Pixel coordinate grounding data:
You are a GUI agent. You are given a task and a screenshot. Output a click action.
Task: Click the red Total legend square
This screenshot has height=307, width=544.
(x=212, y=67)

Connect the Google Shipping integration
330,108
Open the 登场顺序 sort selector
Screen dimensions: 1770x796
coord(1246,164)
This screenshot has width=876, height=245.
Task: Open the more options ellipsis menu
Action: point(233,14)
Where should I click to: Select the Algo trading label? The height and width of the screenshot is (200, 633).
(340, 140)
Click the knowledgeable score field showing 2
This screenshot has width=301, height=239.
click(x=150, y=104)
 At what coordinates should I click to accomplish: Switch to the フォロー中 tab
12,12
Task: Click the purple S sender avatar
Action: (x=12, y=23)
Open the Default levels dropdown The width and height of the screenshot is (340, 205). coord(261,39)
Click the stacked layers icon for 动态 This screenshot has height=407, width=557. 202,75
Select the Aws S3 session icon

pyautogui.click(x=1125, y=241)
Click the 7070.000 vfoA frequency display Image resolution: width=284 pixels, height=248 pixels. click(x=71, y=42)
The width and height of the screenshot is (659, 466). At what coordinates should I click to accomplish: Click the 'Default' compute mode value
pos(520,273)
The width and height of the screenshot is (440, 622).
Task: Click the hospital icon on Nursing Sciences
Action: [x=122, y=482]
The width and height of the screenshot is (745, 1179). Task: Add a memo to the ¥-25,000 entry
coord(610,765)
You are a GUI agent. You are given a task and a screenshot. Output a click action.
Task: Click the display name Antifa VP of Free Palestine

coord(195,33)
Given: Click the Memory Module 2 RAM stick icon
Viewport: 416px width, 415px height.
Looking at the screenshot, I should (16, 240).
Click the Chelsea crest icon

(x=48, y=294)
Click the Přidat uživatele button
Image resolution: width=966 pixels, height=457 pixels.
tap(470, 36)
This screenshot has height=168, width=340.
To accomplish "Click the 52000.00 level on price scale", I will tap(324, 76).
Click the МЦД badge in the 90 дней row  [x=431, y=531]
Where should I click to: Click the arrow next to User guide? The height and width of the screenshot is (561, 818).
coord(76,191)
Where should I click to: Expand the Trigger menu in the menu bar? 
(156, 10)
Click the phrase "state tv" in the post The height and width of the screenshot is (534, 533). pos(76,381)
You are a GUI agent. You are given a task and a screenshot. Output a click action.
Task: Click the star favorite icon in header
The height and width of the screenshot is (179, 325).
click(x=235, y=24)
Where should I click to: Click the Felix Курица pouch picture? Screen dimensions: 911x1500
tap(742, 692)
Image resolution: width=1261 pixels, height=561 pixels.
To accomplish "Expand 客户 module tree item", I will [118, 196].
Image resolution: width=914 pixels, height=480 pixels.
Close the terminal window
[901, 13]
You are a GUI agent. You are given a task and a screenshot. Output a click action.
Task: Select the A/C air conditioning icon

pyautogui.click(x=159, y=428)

Required work
Print the data above exactly as it reads.

Task answer
You are a GUI agent. You are given a task and a screenshot. Output a click action.
Task: Click the red Total legend square
This screenshot has height=307, width=544.
(x=212, y=67)

Connect the Google Shipping integration
330,108
Open the 登场顺序 sort selector
Screen dimensions: 1770x796
coord(1246,164)
This screenshot has width=876, height=245.
Task: Open the more options ellipsis menu
Action: point(233,14)
Where should I click to: Select the Algo trading label? The height and width of the screenshot is (200, 633).
(340, 140)
Click the knowledgeable score field showing 2
This screenshot has width=301, height=239.
click(x=150, y=104)
 At what coordinates should I click to accomplish: Switch to the フォロー中 tab
12,12
Task: Click the purple S sender avatar
Action: (x=12, y=23)
Open the Default levels dropdown The width and height of the screenshot is (340, 205). coord(261,39)
Click the stacked layers icon for 动态 This screenshot has height=407, width=557. 202,75
Select the Aws S3 session icon

pyautogui.click(x=1125, y=241)
Click the 7070.000 vfoA frequency display Image resolution: width=284 pixels, height=248 pixels. click(x=71, y=42)
The width and height of the screenshot is (659, 466). At what coordinates should I click to accomplish: Click the 'Default' compute mode value
pos(520,273)
The width and height of the screenshot is (440, 622).
Task: Click the hospital icon on Nursing Sciences
Action: [x=122, y=482]
The width and height of the screenshot is (745, 1179). Task: Add a memo to the ¥-25,000 entry
coord(610,765)
You are a GUI agent. You are given a task and a screenshot. Output a click action.
Task: Click the display name Antifa VP of Free Palestine

coord(195,33)
Given: Click the Memory Module 2 RAM stick icon
Viewport: 416px width, 415px height.
Looking at the screenshot, I should (16, 240).
Click the Chelsea crest icon

(x=48, y=294)
Click the Přidat uživatele button
Image resolution: width=966 pixels, height=457 pixels.
tap(470, 36)
This screenshot has height=168, width=340.
To accomplish "Click the 52000.00 level on price scale", I will tap(324, 76).
Click the МЦД badge in the 90 дней row  [x=431, y=531]
Where should I click to: Click the arrow next to User guide? The height and width of the screenshot is (561, 818).
coord(76,191)
Where should I click to: Expand the Trigger menu in the menu bar? 
(156, 10)
Click the phrase "state tv" in the post The height and width of the screenshot is (534, 533). pos(76,381)
You are a GUI agent. You are given a task and a screenshot. Output a click action.
Task: Click the star favorite icon in header
The height and width of the screenshot is (179, 325).
click(x=235, y=24)
Where should I click to: Click the Felix Курица pouch picture? Screen dimensions: 911x1500
tap(742, 692)
Image resolution: width=1261 pixels, height=561 pixels.
To accomplish "Expand 客户 module tree item", I will [118, 196].
Image resolution: width=914 pixels, height=480 pixels.
Close the terminal window
[901, 13]
You are a GUI agent. You are given a task and a screenshot. Output a click action.
Task: Select the A/C air conditioning icon

pyautogui.click(x=159, y=428)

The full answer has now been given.